Task prompt => Copy the rows below word for word, from the line containing "Image resolution: width=1024" through the line containing "I want to click on legend-box, so", both lines included. Copy nothing before or after that range.

Task data =>
◇ ◇ ◇ ◇

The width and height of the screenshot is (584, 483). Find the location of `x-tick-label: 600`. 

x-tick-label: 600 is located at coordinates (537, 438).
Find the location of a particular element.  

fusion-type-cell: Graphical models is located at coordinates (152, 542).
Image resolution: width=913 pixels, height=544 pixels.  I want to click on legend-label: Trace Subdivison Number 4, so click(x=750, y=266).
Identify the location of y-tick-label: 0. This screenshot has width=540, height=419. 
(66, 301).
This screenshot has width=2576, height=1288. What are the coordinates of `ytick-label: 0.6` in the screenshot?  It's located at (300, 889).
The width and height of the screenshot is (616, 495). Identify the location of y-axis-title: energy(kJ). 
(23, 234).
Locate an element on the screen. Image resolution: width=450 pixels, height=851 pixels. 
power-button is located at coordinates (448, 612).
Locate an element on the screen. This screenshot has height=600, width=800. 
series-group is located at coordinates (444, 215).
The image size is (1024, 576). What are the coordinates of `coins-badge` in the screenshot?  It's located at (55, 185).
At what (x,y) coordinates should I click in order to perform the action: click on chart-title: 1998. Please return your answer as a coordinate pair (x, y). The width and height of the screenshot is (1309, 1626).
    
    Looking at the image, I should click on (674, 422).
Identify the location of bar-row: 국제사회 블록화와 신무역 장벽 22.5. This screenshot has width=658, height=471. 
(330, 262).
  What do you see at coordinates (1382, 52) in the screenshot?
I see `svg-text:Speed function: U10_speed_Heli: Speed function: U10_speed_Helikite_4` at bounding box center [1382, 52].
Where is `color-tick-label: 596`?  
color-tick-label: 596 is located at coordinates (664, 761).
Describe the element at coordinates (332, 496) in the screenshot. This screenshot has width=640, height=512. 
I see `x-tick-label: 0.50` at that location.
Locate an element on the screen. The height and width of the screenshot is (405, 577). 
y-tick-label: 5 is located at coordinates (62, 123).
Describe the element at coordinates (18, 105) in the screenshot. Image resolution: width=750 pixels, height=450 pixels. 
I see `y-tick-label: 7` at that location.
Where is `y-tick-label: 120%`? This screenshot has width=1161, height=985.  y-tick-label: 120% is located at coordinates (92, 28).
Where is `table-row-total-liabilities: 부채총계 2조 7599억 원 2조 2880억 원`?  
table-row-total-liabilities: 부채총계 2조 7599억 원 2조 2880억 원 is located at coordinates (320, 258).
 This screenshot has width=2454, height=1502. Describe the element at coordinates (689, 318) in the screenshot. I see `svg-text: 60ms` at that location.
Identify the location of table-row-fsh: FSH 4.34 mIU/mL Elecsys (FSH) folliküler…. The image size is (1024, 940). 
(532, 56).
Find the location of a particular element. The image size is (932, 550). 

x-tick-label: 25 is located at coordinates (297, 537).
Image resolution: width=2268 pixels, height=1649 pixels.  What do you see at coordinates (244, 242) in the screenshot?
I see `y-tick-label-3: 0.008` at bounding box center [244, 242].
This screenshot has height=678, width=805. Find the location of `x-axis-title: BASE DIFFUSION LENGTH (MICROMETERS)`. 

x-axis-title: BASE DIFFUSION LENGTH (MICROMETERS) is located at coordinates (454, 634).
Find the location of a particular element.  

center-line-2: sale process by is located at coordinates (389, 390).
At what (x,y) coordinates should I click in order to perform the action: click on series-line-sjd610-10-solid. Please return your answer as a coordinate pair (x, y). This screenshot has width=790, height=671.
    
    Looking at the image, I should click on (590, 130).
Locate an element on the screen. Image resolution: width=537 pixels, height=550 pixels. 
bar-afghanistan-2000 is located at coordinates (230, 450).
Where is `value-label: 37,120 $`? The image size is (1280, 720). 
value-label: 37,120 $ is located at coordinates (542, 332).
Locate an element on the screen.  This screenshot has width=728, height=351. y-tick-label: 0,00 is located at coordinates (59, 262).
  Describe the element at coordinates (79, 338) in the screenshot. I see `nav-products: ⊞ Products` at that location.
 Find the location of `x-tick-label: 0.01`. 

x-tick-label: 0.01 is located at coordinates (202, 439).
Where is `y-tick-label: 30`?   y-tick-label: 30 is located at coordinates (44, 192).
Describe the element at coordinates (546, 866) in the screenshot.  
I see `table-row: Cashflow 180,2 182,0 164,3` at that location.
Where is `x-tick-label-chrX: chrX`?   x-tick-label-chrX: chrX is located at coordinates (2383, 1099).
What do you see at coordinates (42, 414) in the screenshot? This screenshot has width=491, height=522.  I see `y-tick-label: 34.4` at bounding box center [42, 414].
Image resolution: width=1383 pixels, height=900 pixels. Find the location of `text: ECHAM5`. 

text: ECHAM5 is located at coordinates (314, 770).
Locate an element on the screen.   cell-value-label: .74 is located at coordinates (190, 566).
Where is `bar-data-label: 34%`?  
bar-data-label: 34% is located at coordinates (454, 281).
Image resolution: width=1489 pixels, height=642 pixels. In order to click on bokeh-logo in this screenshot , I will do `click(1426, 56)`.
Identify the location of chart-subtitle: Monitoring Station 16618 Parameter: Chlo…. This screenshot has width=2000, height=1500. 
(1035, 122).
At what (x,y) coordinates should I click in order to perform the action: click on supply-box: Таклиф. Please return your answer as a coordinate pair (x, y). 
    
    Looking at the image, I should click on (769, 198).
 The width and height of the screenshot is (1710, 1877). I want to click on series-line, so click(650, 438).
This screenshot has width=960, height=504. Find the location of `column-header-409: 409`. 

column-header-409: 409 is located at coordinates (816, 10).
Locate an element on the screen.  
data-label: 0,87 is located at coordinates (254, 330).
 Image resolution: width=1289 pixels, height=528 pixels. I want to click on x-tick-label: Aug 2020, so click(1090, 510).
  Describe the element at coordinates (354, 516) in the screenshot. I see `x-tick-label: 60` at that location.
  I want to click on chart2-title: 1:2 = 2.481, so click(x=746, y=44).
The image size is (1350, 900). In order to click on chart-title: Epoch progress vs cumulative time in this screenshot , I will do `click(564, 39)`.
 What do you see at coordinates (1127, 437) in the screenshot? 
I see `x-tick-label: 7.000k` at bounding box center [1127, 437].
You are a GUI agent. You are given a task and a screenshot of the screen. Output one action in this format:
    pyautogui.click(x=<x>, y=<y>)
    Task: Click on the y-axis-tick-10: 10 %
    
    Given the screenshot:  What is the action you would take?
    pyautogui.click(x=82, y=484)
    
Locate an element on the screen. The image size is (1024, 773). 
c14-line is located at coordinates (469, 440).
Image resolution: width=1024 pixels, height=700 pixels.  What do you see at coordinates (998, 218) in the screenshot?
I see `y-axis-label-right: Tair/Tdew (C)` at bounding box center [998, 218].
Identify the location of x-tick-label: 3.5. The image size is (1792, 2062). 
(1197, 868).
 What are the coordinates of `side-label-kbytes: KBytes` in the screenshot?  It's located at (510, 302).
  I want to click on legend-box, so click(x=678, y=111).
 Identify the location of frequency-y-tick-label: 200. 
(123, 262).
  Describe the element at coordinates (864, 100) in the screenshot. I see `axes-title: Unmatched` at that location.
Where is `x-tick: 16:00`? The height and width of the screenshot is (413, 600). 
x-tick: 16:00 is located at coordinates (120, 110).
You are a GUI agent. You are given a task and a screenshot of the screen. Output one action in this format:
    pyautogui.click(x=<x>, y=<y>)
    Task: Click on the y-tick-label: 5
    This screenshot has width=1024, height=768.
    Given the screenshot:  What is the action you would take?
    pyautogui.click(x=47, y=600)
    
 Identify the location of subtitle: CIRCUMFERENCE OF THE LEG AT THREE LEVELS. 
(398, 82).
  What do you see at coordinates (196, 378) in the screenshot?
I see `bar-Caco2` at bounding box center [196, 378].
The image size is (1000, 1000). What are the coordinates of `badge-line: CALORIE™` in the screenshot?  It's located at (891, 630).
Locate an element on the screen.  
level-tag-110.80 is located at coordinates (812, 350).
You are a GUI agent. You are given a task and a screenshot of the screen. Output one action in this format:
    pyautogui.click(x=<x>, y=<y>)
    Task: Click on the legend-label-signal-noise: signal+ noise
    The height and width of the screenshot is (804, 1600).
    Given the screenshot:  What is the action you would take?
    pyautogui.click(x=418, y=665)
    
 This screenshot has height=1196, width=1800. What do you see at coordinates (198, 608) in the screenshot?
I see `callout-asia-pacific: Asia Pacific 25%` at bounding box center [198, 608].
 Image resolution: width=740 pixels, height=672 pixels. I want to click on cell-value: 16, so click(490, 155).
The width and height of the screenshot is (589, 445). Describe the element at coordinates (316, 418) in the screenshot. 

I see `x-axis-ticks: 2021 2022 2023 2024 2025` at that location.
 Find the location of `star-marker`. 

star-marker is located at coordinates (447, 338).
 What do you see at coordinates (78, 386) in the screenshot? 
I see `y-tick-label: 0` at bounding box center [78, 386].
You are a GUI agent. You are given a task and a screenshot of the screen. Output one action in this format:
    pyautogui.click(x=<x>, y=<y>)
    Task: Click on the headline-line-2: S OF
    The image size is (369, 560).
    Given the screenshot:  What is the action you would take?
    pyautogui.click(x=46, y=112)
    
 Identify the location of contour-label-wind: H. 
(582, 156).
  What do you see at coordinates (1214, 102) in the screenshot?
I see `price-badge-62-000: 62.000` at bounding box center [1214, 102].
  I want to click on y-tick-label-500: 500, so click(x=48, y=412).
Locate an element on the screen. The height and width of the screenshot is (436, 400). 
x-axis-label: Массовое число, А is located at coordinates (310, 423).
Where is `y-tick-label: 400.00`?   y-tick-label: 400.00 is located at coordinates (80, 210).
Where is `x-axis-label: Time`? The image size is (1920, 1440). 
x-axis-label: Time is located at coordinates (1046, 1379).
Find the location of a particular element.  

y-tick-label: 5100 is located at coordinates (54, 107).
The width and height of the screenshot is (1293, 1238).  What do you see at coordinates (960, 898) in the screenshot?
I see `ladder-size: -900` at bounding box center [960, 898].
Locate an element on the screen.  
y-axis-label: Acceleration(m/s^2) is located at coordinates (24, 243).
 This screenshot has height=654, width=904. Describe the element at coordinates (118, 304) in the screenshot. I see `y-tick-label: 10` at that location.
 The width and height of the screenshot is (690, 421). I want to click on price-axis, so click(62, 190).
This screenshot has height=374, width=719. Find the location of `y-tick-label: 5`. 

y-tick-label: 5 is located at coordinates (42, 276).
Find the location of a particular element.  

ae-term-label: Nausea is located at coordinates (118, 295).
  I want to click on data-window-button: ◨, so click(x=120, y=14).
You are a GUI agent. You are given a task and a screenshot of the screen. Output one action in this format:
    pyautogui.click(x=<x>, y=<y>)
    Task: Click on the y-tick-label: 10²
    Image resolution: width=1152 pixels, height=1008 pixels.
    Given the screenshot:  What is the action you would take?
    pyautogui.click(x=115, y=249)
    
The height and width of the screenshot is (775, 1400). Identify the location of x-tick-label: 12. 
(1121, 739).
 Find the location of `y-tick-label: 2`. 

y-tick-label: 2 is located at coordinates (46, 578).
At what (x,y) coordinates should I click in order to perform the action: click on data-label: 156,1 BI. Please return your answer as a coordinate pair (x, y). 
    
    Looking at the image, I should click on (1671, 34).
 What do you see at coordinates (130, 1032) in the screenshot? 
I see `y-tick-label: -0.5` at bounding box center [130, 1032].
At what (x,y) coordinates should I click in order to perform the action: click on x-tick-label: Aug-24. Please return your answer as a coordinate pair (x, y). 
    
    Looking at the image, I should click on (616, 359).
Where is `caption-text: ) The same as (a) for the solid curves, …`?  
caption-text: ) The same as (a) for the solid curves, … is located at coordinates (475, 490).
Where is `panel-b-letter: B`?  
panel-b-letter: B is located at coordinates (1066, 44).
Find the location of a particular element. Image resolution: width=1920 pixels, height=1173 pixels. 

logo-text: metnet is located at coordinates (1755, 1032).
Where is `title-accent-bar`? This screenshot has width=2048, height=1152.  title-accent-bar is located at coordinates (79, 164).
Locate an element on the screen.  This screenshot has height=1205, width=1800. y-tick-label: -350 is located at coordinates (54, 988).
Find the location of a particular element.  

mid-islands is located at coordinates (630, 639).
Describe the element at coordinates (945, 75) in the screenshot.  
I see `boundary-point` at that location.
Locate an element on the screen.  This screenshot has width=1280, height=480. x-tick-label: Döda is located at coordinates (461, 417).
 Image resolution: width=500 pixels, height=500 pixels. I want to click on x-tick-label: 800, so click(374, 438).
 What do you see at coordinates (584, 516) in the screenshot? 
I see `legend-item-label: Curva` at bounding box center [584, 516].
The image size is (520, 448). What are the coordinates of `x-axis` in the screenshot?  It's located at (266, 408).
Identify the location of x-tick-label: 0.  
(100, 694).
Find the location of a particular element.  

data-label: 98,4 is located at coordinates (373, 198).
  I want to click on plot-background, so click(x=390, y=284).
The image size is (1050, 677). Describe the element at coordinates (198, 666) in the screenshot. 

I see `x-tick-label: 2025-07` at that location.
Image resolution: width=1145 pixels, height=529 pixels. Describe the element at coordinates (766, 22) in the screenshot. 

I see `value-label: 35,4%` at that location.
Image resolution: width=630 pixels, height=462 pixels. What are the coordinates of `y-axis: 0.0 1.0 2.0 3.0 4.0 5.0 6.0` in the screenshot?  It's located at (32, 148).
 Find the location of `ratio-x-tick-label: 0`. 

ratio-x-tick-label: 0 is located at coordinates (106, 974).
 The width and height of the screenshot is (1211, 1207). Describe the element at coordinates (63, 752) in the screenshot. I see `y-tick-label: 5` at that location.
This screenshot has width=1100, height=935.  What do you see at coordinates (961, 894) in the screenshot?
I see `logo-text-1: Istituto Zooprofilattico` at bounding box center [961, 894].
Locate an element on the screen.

◇ ◇ ◇ ◇

Solution to this exercise =>
Image resolution: width=1024 pixels, height=700 pixels.  What do you see at coordinates (998, 218) in the screenshot?
I see `y-axis-label-right: Tair/Tdew (C)` at bounding box center [998, 218].
Identify the location of x-tick-label: 3.5. The image size is (1792, 2062). 
(1197, 868).
 What are the coordinates of `side-label-kbytes: KBytes` in the screenshot?  It's located at (510, 302).
  I want to click on legend-box, so click(x=678, y=111).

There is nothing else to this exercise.